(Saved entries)
-----
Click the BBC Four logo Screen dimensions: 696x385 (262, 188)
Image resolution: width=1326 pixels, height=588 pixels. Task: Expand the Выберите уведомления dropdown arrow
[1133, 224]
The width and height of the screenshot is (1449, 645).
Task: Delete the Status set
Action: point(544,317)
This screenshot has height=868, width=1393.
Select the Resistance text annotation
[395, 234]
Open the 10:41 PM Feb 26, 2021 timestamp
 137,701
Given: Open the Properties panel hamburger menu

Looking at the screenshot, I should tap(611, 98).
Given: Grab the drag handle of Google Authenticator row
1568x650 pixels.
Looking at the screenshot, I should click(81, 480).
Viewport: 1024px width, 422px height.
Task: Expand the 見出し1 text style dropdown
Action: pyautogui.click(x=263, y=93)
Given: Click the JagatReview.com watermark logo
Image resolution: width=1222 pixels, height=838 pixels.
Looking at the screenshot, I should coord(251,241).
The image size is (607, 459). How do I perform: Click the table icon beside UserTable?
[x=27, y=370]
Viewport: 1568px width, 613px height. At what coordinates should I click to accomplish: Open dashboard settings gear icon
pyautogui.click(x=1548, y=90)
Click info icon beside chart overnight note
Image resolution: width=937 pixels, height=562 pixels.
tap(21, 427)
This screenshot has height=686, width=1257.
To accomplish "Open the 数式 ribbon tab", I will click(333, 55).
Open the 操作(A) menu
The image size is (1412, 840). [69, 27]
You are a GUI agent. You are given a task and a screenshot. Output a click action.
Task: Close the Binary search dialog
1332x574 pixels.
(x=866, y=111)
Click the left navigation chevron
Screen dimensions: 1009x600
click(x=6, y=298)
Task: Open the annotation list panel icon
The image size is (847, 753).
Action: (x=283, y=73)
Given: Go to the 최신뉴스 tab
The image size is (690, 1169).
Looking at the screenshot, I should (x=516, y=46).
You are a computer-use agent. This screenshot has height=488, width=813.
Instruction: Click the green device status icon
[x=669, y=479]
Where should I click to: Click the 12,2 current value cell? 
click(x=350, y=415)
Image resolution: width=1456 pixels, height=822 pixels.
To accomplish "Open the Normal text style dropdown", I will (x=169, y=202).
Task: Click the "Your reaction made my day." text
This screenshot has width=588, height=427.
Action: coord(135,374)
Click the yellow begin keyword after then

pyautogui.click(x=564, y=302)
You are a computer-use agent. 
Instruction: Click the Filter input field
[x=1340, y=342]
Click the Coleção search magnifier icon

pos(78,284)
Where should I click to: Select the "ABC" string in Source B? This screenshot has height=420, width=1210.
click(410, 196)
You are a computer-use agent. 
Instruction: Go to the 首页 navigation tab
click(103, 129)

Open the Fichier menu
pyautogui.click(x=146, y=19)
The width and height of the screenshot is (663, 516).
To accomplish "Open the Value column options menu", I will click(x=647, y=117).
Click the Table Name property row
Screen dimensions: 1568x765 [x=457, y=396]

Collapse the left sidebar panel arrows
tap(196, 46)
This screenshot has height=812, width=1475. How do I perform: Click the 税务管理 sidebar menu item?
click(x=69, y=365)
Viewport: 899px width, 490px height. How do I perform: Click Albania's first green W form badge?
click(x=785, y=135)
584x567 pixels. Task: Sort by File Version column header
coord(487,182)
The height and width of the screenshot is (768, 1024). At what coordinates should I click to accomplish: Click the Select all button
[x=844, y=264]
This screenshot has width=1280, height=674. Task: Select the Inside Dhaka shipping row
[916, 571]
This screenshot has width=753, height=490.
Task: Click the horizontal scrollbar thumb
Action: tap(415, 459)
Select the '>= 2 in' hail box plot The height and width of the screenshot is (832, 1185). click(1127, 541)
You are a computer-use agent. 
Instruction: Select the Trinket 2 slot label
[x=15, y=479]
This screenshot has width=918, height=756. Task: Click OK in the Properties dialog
-----
§ **PROBLEM DESCRIPTION**:
Every record is to be written out verbatim.

§ **RESULT OF THIS TASK**:
Click the BBC Four logo Screen dimensions: 696x385 (262, 188)
Image resolution: width=1326 pixels, height=588 pixels. Task: Expand the Выберите уведомления dropdown arrow
[1133, 224]
The width and height of the screenshot is (1449, 645).
Task: Delete the Status set
Action: point(544,317)
This screenshot has height=868, width=1393.
Select the Resistance text annotation
[395, 234]
Open the 10:41 PM Feb 26, 2021 timestamp
 137,701
Given: Open the Properties panel hamburger menu

Looking at the screenshot, I should tap(611, 98).
Given: Grab the drag handle of Google Authenticator row
1568x650 pixels.
Looking at the screenshot, I should click(81, 480).
Viewport: 1024px width, 422px height.
Task: Expand the 見出し1 text style dropdown
Action: pyautogui.click(x=263, y=93)
Given: Click the JagatReview.com watermark logo
Image resolution: width=1222 pixels, height=838 pixels.
Looking at the screenshot, I should coord(251,241).
The image size is (607, 459). How do I perform: Click the table icon beside UserTable?
[x=27, y=370]
Viewport: 1568px width, 613px height. At what coordinates should I click to accomplish: Open dashboard settings gear icon
pyautogui.click(x=1548, y=90)
Click info icon beside chart overnight note
Image resolution: width=937 pixels, height=562 pixels.
tap(21, 427)
This screenshot has height=686, width=1257.
To accomplish "Open the 数式 ribbon tab", I will click(333, 55).
Open the 操作(A) menu
The image size is (1412, 840). [69, 27]
You are a GUI agent. You are given a task and a screenshot. Output a click action.
Task: Close the Binary search dialog
1332x574 pixels.
(x=866, y=111)
Click the left navigation chevron
Screen dimensions: 1009x600
click(x=6, y=298)
Task: Open the annotation list panel icon
The image size is (847, 753).
Action: (x=283, y=73)
Given: Go to the 최신뉴스 tab
The image size is (690, 1169).
Looking at the screenshot, I should (x=516, y=46).
You are a computer-use agent. This screenshot has height=488, width=813.
Instruction: Click the green device status icon
[x=669, y=479]
Where should I click to: Click the 12,2 current value cell? 
click(x=350, y=415)
Image resolution: width=1456 pixels, height=822 pixels.
To accomplish "Open the Normal text style dropdown", I will (x=169, y=202).
Task: Click the "Your reaction made my day." text
This screenshot has width=588, height=427.
Action: coord(135,374)
Click the yellow begin keyword after then

pyautogui.click(x=564, y=302)
You are a computer-use agent. 
Instruction: Click the Filter input field
[x=1340, y=342]
Click the Coleção search magnifier icon

pos(78,284)
Where should I click to: Select the "ABC" string in Source B? This screenshot has height=420, width=1210.
click(410, 196)
You are a computer-use agent. 
Instruction: Go to the 首页 navigation tab
click(103, 129)

Open the Fichier menu
pyautogui.click(x=146, y=19)
The width and height of the screenshot is (663, 516).
To accomplish "Open the Value column options menu", I will click(x=647, y=117).
Click the Table Name property row
Screen dimensions: 1568x765 [x=457, y=396]

Collapse the left sidebar panel arrows
tap(196, 46)
This screenshot has height=812, width=1475. How do I perform: Click the 税务管理 sidebar menu item?
click(x=69, y=365)
Viewport: 899px width, 490px height. How do I perform: Click Albania's first green W form badge?
click(x=785, y=135)
584x567 pixels. Task: Sort by File Version column header
coord(487,182)
The height and width of the screenshot is (768, 1024). At what coordinates should I click to accomplish: Click the Select all button
[x=844, y=264]
This screenshot has width=1280, height=674. Task: Select the Inside Dhaka shipping row
[916, 571]
This screenshot has width=753, height=490.
Task: Click the horizontal scrollbar thumb
Action: tap(415, 459)
Select the '>= 2 in' hail box plot The height and width of the screenshot is (832, 1185). click(1127, 541)
You are a computer-use agent. 
Instruction: Select the Trinket 2 slot label
[x=15, y=479]
This screenshot has width=918, height=756. Task: Click OK in the Properties dialog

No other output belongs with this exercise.